● Source material
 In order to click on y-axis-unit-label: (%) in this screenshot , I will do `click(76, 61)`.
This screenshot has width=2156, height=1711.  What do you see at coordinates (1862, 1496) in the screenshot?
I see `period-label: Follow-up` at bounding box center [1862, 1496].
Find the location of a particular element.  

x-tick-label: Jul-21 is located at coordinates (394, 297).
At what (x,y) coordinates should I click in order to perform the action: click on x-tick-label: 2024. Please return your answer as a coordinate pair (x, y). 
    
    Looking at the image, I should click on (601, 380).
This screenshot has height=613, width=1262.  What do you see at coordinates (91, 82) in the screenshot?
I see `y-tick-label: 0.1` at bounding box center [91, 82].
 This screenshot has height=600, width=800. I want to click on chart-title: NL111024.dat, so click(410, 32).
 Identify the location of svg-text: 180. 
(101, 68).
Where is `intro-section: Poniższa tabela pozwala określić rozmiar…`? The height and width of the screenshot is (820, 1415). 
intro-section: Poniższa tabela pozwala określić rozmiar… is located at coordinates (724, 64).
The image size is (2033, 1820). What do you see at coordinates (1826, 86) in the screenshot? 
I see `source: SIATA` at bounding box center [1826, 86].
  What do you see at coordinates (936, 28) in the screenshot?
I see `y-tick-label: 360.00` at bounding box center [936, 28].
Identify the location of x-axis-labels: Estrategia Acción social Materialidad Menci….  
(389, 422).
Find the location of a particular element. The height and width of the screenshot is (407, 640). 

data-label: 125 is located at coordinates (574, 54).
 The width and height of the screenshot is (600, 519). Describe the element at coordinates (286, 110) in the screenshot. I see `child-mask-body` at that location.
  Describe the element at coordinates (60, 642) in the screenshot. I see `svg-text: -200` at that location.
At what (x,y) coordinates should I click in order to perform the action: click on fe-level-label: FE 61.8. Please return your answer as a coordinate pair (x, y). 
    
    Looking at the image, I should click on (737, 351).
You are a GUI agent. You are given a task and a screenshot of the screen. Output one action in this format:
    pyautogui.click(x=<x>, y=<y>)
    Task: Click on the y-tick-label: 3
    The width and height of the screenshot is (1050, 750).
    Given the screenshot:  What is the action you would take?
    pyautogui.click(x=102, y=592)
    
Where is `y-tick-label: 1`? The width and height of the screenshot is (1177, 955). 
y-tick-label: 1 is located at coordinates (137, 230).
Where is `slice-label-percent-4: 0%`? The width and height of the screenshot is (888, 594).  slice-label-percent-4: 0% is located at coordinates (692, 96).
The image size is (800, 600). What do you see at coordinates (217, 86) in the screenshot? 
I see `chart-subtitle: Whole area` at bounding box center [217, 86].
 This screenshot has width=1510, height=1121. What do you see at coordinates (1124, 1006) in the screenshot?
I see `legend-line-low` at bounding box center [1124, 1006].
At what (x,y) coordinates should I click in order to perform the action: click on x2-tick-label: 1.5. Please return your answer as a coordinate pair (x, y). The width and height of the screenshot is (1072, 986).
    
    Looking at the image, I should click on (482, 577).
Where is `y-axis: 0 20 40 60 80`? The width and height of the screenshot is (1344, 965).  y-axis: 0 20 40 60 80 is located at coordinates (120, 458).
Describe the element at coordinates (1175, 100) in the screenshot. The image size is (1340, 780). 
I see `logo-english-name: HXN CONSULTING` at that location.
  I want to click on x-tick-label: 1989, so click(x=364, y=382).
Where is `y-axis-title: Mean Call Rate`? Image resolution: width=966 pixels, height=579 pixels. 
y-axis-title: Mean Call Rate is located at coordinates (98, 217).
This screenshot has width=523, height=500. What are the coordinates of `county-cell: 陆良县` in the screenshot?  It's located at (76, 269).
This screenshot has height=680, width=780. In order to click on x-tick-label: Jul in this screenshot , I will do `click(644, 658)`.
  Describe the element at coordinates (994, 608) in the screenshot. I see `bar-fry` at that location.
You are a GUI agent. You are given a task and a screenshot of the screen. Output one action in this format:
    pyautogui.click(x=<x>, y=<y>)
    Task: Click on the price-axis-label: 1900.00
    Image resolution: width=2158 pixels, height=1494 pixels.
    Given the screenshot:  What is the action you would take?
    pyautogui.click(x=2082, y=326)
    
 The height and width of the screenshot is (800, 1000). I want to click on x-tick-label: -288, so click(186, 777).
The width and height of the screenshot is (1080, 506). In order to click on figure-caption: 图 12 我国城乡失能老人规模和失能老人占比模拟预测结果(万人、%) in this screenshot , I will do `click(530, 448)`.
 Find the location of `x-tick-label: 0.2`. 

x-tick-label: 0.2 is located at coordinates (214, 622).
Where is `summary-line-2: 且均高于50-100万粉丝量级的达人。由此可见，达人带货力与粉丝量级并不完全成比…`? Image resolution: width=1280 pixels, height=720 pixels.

● Brief
Reproduce the listing lines verbatim, everything from the line containing "is (1177, 955)." down to the line containing "coordinates (692, 96).".

● Result of this task
Where is `y-tick-label: 1`? The width and height of the screenshot is (1177, 955). 
y-tick-label: 1 is located at coordinates (137, 230).
Where is `slice-label-percent-4: 0%`? The width and height of the screenshot is (888, 594).  slice-label-percent-4: 0% is located at coordinates (692, 96).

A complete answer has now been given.